Something like this is what I have in mind when planning the FETT Target interaction. Use launchrunfarm and part of infrasetup, and have the target project do the rest. This separation makes sense with respect to approaches that we've taken in the past. We do most build related tasks in an environment project (like a nix shell) and then have our apps use it.

I'm suggesting using firesim only for buildafi - everything else we could handle ourselves, as you'll have to write the scripting to launch F1 instances for the other two approaches anyway. It seems like less work to me and a more consistent experience.

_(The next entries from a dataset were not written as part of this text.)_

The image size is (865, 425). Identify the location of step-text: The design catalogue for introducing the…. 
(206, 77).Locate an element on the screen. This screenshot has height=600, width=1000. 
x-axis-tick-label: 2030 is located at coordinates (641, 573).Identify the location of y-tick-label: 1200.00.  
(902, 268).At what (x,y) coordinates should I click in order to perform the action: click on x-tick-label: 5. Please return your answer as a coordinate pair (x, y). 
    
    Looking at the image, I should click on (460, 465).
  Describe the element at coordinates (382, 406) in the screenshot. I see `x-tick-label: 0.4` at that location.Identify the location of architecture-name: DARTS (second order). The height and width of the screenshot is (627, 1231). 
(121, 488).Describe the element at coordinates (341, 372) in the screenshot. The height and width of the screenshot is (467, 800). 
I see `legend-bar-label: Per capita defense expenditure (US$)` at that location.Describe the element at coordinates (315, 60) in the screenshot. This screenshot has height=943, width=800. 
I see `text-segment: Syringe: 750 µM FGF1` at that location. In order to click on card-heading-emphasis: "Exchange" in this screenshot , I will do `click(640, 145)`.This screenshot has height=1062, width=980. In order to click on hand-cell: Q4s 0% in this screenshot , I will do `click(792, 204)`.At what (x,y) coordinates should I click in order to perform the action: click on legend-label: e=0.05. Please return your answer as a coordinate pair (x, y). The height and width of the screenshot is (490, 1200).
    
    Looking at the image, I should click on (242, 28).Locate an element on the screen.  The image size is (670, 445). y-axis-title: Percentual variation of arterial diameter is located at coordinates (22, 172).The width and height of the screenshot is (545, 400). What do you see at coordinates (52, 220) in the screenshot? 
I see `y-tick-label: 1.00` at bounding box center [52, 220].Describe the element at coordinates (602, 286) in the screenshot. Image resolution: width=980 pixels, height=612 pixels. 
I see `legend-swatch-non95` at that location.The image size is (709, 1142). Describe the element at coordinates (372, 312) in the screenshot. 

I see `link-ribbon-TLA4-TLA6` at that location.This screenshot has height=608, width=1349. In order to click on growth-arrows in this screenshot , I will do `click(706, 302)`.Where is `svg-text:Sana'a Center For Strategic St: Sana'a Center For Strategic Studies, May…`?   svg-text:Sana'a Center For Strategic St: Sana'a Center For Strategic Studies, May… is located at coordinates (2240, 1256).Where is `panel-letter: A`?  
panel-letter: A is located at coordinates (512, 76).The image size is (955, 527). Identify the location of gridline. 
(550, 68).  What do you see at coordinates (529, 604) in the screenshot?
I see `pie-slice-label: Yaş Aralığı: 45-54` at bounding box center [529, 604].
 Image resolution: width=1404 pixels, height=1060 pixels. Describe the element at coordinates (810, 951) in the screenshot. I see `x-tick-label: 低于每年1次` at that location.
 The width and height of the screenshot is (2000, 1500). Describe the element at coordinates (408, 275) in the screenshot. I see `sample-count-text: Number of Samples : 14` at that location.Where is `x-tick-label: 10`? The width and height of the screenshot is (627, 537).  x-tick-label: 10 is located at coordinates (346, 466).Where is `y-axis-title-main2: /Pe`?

Are the binaries reusable to manage them in a way that we're planning to for FETT Environment?

I don't know all the context behind that question, so I can't answer fully. One thing to note (I mentioned this on MM), the x86-64 host side binaries FireSim produces are only reusable across AFIs with exactly the same interface. Right now it varies slightly between the three processors, but I am working on standardizing the interface and think I can get there. The main complication would be if we need to later change that interface for one or more of the processors, then we need to accommodate multiple versions of the host-side software. I imagine this is the same case for AWSteria and Connectal, but haven't looked.

By interface I mean the number and type of devices on the FPGA that the host needs to communicate with, such as UARTs, Ethernet, Block, Tracers, Debug, etc.